I don't think you need an actual template, as technically they don't seem to be very demanding. I think I'd go for wide, wide, wide margins to accommodate occasional hand-written scribbles and notes, clear and big chapter titles, perhaps even starting each separate sub-section on a new page (it depends on the length of the text per section). Go for an easy readable font, use lots of spacing. For a “classic” look, use a sans serif font for the headings (Helvetica is “the” classic; but you can go wild and use Myriad Pro, since it comes free with InDesign) and a serif font for the plain text (Minion Pro; or perhaps — if you have it — Century Schoolbook). Be consistent in your design: use the sans font for all headings, for tables, and for figure legends, and the serif font for plain text only.

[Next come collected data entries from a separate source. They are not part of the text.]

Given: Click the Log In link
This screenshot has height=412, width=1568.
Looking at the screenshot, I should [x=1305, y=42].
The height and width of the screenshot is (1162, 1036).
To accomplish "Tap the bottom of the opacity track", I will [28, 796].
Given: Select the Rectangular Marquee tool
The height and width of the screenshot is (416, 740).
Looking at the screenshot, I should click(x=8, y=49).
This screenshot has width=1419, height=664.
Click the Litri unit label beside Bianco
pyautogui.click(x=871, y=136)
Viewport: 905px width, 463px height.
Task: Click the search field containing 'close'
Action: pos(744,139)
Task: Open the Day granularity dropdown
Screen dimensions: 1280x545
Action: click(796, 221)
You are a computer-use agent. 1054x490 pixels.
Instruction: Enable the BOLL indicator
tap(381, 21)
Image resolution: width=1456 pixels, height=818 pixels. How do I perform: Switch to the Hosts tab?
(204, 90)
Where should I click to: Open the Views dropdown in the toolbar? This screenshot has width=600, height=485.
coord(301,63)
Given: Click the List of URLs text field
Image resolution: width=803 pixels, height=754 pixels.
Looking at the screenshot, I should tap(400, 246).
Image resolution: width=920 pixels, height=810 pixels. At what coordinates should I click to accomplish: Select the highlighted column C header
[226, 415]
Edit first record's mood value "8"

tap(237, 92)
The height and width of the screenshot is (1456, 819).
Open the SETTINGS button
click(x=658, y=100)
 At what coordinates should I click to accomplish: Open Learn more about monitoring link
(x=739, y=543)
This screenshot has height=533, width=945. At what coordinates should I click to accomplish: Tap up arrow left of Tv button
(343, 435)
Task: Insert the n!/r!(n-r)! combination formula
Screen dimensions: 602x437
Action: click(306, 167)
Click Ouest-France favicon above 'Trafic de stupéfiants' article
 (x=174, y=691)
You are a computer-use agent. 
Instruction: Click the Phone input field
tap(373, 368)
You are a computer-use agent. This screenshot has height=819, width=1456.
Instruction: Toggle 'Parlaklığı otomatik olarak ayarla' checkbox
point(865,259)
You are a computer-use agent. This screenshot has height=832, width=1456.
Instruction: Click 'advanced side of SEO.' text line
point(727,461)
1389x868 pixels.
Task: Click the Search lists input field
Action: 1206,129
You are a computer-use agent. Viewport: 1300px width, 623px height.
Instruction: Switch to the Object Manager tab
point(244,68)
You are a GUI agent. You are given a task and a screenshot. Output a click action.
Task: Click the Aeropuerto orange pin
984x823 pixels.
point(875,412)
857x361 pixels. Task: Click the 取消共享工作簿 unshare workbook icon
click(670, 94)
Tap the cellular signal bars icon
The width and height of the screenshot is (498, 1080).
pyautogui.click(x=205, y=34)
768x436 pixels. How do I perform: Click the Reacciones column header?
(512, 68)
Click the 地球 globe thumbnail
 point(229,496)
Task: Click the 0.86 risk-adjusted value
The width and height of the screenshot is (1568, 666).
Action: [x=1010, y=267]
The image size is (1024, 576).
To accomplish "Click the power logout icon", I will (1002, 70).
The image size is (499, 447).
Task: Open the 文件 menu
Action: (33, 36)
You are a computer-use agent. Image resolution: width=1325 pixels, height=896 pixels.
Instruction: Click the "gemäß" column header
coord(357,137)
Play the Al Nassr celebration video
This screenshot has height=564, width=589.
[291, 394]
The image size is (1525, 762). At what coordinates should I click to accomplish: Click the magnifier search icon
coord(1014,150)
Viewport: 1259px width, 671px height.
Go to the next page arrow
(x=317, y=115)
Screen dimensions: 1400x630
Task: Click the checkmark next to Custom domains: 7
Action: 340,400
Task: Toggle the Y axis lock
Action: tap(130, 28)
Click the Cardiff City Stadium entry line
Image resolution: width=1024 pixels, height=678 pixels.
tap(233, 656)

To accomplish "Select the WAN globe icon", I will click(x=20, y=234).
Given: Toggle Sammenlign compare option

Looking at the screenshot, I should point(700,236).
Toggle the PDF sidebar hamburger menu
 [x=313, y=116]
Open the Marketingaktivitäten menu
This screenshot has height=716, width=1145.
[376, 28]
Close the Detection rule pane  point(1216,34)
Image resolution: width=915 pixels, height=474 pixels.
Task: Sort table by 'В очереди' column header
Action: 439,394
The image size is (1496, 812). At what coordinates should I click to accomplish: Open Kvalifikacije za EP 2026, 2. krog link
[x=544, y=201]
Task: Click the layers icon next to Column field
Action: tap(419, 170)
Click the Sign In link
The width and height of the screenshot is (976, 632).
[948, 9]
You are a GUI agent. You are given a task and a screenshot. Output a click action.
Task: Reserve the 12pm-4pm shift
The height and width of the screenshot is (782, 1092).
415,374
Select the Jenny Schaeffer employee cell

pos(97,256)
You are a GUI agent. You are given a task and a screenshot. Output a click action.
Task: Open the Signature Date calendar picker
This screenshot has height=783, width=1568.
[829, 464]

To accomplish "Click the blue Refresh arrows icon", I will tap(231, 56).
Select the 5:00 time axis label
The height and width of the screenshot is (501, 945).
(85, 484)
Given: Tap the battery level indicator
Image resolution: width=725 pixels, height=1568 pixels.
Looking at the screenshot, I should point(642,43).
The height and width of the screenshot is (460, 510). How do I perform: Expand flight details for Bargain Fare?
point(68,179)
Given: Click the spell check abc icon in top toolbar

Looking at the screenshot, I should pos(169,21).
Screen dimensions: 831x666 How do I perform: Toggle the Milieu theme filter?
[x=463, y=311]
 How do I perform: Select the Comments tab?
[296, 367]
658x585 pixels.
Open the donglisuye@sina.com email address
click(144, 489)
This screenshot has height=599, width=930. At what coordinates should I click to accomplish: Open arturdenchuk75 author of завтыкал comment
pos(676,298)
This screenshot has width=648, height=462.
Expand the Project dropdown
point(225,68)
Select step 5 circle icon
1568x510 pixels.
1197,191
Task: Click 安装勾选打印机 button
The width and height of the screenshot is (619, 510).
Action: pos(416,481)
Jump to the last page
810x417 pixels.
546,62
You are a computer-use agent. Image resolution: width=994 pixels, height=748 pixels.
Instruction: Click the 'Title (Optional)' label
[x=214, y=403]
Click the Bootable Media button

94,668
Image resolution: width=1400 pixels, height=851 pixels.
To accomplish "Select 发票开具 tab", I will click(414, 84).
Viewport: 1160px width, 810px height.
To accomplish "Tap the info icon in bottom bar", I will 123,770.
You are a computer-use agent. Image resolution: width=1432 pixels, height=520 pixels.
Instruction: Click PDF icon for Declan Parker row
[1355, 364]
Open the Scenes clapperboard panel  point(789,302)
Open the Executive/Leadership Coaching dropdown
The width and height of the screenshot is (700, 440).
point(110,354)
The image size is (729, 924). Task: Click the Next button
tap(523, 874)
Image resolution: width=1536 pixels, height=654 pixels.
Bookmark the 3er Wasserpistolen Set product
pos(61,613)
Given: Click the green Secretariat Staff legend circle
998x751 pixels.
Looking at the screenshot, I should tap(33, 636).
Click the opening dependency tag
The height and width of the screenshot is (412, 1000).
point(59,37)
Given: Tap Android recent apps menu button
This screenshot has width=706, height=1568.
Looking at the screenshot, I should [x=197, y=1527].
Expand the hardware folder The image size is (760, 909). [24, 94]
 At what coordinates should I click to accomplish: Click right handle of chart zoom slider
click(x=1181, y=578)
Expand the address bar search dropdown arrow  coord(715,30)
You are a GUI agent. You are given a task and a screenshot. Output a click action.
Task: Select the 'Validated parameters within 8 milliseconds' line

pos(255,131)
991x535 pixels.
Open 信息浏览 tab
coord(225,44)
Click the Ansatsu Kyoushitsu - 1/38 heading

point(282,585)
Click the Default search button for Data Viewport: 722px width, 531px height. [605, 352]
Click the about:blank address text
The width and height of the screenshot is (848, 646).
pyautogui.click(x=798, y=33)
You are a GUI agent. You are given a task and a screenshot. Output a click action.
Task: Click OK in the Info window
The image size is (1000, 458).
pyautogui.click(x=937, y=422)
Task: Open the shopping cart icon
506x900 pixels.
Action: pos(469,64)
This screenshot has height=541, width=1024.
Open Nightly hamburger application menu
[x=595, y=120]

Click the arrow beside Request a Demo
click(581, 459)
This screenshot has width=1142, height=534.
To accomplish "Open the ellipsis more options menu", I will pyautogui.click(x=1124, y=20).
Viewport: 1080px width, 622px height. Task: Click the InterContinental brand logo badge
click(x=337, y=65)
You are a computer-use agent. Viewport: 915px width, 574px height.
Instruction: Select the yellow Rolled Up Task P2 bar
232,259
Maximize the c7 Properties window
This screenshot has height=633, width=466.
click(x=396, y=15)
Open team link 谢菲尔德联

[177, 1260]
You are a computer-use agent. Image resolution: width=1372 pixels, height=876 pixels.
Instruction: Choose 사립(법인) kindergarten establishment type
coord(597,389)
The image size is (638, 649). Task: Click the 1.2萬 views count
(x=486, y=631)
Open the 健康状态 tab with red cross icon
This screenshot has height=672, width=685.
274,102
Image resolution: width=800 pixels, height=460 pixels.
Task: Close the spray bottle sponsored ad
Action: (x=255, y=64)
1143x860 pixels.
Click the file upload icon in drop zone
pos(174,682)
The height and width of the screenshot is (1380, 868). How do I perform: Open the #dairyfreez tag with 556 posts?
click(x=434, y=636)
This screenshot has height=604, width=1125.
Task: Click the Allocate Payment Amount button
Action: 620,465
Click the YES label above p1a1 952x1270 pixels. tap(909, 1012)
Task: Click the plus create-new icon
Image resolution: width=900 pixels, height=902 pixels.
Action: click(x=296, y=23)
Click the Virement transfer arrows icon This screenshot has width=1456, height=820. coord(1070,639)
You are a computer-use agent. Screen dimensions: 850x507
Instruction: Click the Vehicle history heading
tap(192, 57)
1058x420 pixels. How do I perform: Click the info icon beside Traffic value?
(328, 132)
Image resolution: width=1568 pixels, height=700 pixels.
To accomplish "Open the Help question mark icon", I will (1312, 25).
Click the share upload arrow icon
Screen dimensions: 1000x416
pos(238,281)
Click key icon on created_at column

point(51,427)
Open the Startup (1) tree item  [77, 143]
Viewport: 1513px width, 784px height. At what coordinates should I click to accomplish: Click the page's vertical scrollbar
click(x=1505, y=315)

Basic InDesign skills requirements:
1. Master Pages. They Rule. Define your margins on them, allowing for some space at the bottom for a page number, and, optionally, at the top for a repeating header. (Check the Help on how to automatically generate chapter headers!)
2. Styles, styles, styles. Define Paragraph styles for your chapter titles, subheadings, plain text, figure and table captions, and table contents. Define Character styles for regular text attributes (bold, italic) as well as for frequent stuff like
sample code
. If you suddenly decide you don't like Courier for your sample code, change the Character style to use another (non-proportional) font and you are done. Don't forget to define Table styles as well, so all of your tables look the same, and you are able to change all of them in one go.
3. Lynda.com. Lots of tutorial videos, showing how to actually do the stuff in my points 1 and 2!
4. … Erm. Especially check out point 3.
As for InDesign templates: well, there are lots of them out there but I never found one I could use right away. I prefer to design “in parts”, that is, I take some page format, import lots of text into it, then go fiddling with page size, margins, styles, fonts, and whatnot until I'm largely satisfied. Then I continue with the lay-out of the entire document, but I'm always improving little things here and there. That's why using 'styles, styles, styles' is so important.